STAFF COMMENTS TO FORM N-PX FOR THE PERIOD ENDING JUNE 30, 2009:

2. Staff Comment: Each Fund’s Form N-PX appears to contain several proxies that either were un-voted or for which there was no management recommendation. Please explain.

Registrant’s Response: With respect to the un-voted securities, during the period July 1, 2008 to June 1, 2009, it was discovered by Dividend Capital Investments (the “Adviser”) that certain proxy voting records were not voted by the Funds. All hard copy proxies had been addressed to


Ms. Christina DiAngelo

August 13, 2010

Page 2

 

the Adviser’s former trader, and the hard copy proxy statements were inadvertently thrown away due to the fact that the trader was no longer employed by the Adviser. By the time it was discovered that certain proxy votes were due to be cast, the Adviser worked with each Fund’s custodian to obtain control numbers in order to vote the proxies online. However, in several cases, the Adviser missed the voting deadline due to the fact that the custodian could not track down the necessary control numbers in a timely fashion. Each Fund’s Form N-PX filing documents these un-voted proxies. Operational changes were made by the Adviser to mitigate the possibility of this type of event occurring in the future.

With respect to the two additional securities for which there was no management recommendation:

 

   

INFOSYS TECHNOLOGIES LIMITED aka INFOSYS TECHNOLOGIES LTD (DCA & DCW Funds)

 

   

AMERICA MOVIL, S.A.B. DE C.V. aka AMERICA MOVIL SA (DCW Fund only)

both are American Depositary Receipts for foreign issuers, and the applicable proxy materials did not contain a management recommendation. In future filings, for clarity, the “Management Recommendation” columns for these types of situations will be marked “None.”

STAFF COMMENTS TO FORM N-CSR FOR THE PERIOD ENDING DECEMBER 31, 2009:

3. Staff Comment: On pages 6 and 8 of the 2009 Annual Report, DCA and DCW have respectively included a graph showing the trading history of the fund and a table showing the average annual total return of the fund for specified periods. With respect to future annual reports in which such a graph or table is included, please also include a statement to the effect that “the graph and table do not reflect the deduction of taxes that a shareholder would pay on fund distributions or the redemption of fund shares” pursuant to Item 27(b)(7)(ii)(B) of Form N-1A.

Registrant’s Response: Each Registrant represents that it will include such language as requested by the Staff.

4. Staff Comment: On page 27 of the 2009 Annual Report, the category entitled “Other Expenses” appears to exceed 5% of the Total Expenses for each Fund. Please confirm that no single line item within the Other Expenses category exceeds 5% of Total Expenses for the applicable Fund.

Registrant’s Response: After reviewing the line items within the Other Expenses category for this particular filing, it was determined DCA’s insurance expenses represented 5.82% of Total Expenses, and DCA’s insurance expenses represented 6.45% of Total Expenses.
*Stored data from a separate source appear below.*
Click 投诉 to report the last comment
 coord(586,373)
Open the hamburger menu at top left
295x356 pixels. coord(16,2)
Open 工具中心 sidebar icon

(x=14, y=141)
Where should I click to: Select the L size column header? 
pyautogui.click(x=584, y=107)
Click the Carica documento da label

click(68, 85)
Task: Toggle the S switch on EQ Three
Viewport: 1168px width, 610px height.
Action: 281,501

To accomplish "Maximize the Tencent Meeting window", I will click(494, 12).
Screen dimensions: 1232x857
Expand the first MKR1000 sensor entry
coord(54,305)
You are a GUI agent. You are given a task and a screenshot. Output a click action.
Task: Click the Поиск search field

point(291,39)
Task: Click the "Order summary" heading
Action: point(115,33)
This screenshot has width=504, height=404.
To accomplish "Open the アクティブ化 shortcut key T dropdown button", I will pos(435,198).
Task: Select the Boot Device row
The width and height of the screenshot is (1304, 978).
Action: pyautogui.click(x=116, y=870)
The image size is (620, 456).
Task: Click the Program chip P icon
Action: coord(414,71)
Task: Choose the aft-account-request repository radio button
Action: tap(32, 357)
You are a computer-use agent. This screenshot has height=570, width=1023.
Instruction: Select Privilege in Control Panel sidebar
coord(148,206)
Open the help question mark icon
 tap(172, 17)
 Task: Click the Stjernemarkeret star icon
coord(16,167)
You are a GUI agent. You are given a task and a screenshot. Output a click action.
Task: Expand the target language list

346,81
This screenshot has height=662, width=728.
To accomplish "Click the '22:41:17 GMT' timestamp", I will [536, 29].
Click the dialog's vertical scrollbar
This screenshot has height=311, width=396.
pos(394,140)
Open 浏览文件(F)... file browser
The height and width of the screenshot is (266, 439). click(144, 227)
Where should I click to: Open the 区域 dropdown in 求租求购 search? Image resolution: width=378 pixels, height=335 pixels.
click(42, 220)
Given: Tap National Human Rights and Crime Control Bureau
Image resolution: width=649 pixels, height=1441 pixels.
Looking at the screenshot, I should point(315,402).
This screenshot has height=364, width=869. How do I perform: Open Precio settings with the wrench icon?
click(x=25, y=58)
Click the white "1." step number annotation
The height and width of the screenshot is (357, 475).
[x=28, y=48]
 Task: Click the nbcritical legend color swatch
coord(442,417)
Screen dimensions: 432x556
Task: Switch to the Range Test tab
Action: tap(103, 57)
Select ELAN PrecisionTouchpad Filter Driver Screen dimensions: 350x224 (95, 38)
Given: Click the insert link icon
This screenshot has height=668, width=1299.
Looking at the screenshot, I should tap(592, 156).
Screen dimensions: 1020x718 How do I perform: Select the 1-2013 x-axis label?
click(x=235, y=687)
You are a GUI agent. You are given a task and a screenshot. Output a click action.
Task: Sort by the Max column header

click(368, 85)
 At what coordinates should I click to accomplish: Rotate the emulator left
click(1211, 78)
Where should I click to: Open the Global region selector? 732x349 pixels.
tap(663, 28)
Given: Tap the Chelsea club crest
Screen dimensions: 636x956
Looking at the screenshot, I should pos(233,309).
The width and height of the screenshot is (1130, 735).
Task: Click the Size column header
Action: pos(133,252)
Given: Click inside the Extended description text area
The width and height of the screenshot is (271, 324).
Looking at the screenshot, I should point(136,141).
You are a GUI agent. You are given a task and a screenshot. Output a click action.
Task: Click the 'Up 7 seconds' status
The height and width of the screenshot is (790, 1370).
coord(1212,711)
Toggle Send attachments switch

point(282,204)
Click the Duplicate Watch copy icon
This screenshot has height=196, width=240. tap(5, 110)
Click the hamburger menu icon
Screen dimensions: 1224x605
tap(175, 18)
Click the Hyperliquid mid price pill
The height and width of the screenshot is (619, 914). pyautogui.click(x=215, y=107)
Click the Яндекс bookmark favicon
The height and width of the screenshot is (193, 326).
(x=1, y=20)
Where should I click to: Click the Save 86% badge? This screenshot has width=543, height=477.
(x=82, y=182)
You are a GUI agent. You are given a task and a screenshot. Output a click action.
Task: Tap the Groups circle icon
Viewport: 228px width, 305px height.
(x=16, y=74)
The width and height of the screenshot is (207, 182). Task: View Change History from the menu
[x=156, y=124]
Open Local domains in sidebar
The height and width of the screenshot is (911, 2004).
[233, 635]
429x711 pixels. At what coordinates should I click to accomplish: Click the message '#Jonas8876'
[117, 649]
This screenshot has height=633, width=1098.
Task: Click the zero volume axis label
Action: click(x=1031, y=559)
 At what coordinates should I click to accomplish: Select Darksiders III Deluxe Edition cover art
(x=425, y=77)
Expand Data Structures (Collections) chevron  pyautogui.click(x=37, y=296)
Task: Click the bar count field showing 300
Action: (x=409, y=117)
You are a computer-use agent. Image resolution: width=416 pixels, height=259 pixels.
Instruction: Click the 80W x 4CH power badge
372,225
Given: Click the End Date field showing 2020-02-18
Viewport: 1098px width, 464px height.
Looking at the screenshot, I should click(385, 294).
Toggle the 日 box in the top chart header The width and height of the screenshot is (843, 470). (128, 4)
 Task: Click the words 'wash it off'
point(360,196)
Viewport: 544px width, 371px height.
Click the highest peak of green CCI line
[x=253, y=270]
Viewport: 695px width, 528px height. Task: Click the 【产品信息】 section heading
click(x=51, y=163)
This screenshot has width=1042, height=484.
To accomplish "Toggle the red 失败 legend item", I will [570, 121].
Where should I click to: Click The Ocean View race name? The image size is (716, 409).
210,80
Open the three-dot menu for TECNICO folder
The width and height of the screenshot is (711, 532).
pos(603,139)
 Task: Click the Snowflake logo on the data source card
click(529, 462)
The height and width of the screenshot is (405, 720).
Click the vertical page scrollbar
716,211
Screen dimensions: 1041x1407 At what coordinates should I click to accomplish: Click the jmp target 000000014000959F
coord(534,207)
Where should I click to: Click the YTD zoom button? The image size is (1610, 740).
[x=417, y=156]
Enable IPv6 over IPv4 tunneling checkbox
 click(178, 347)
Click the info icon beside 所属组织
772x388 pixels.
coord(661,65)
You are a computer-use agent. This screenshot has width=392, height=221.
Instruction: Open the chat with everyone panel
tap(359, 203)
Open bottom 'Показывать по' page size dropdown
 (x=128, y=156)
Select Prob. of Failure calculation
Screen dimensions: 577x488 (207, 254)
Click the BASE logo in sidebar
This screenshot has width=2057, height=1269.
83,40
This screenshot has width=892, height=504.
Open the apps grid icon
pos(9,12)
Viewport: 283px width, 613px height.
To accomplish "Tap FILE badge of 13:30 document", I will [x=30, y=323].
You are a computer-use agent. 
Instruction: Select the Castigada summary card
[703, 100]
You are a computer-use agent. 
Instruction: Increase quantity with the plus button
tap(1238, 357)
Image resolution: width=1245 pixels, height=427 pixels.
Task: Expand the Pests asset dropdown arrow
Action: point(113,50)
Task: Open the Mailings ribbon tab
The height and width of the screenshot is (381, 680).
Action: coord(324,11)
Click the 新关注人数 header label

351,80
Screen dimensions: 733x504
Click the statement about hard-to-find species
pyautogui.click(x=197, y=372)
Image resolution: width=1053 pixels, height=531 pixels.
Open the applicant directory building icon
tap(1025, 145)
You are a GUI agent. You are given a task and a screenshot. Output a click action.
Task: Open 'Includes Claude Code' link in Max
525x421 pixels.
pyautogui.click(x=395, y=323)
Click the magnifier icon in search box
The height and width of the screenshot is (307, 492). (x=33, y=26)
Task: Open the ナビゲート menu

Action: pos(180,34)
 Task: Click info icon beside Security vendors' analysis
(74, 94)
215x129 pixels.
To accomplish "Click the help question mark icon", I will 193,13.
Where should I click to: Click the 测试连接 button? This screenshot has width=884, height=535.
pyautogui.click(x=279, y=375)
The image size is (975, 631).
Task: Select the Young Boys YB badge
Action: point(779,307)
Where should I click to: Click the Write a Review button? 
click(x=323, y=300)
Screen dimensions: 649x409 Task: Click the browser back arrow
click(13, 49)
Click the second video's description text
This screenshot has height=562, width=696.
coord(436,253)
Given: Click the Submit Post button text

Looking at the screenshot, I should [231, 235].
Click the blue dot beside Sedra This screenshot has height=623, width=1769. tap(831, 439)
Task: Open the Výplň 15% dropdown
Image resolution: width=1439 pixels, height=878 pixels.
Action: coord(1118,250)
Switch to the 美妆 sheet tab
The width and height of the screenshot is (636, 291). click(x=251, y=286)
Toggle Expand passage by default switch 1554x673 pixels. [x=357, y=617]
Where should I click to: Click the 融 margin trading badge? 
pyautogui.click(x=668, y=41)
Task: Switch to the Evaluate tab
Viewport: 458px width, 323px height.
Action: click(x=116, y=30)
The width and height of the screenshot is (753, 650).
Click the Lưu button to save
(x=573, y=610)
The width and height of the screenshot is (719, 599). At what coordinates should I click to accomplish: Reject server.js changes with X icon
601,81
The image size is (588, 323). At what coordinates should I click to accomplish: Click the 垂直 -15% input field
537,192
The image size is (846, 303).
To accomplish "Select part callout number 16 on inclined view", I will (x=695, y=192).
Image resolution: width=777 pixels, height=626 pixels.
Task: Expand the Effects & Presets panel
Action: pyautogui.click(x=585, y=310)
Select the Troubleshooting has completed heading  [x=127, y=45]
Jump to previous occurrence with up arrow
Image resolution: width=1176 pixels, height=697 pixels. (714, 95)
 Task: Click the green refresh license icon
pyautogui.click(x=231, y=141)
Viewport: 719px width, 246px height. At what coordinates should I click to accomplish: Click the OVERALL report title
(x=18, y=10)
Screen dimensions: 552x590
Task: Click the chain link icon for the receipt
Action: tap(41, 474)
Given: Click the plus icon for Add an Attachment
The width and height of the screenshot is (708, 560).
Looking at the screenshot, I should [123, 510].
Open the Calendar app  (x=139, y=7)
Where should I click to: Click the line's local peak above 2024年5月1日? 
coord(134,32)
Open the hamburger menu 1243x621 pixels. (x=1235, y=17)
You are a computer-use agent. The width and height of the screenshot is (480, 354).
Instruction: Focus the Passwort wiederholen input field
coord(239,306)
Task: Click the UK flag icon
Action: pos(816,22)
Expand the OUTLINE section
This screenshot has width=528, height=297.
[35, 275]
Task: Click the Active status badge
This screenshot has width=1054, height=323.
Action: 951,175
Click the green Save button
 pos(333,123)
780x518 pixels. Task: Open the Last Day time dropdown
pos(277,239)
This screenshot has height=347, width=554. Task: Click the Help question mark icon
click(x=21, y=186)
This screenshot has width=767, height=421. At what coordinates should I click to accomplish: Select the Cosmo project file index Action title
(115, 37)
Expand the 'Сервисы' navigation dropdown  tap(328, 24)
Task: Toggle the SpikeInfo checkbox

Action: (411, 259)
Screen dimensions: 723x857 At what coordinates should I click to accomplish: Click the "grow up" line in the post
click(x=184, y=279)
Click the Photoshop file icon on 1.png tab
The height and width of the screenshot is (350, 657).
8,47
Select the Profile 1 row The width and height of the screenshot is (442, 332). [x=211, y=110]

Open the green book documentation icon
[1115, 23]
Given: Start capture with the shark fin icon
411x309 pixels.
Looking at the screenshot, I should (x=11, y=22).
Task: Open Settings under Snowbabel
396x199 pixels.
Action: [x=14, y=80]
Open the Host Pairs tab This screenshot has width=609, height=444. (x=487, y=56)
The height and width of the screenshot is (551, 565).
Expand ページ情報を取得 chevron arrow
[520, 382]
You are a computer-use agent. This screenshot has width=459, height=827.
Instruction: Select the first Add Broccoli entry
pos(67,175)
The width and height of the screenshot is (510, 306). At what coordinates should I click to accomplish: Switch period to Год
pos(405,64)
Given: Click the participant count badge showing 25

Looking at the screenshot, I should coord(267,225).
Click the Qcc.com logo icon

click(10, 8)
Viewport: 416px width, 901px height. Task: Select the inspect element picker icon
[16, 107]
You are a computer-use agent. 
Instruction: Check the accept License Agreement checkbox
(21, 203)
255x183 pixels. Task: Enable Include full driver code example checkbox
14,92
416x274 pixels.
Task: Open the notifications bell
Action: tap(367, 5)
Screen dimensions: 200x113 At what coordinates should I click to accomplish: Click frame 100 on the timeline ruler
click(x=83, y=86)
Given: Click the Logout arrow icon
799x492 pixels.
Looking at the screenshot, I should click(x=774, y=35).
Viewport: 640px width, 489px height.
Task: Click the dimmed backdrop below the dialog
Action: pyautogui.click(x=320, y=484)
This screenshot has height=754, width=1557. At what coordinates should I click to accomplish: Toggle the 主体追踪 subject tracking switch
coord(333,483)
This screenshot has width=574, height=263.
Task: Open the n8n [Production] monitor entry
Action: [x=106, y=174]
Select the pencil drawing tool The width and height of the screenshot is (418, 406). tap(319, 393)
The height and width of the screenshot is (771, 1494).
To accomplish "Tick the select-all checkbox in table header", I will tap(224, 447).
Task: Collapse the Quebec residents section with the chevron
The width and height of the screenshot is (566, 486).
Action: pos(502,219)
These items were inadvertently included within Other Expenses in conformity with recent practice, in part because in no prior year did either line item nor other line items in the Other Expenses individually exceed the 5% level. The Registrants will modify their procedures and implement a control going forward to test each expense item for this 5% level in each applicable future report.


Ms. Christina DiAngelo

August 13, 2010

Page 3

 

5. Staff Comment: On page 28 of the 2009 Annual Report, it appears that DCA recognized a return of capital in both 2009 and 2008, and DCW recognized a return of capital in 2008. Please confirm that both Funds fulfilled the requirements under Section 19(a) of the Investment Company Act of 1940, as amended, including the shareholder notice requirements.

Registrant’s Response: Each Registrant confirms that its obligations with respect to Section 19(a) of the 1940 Act were fulfilled with respect to such returns of capital.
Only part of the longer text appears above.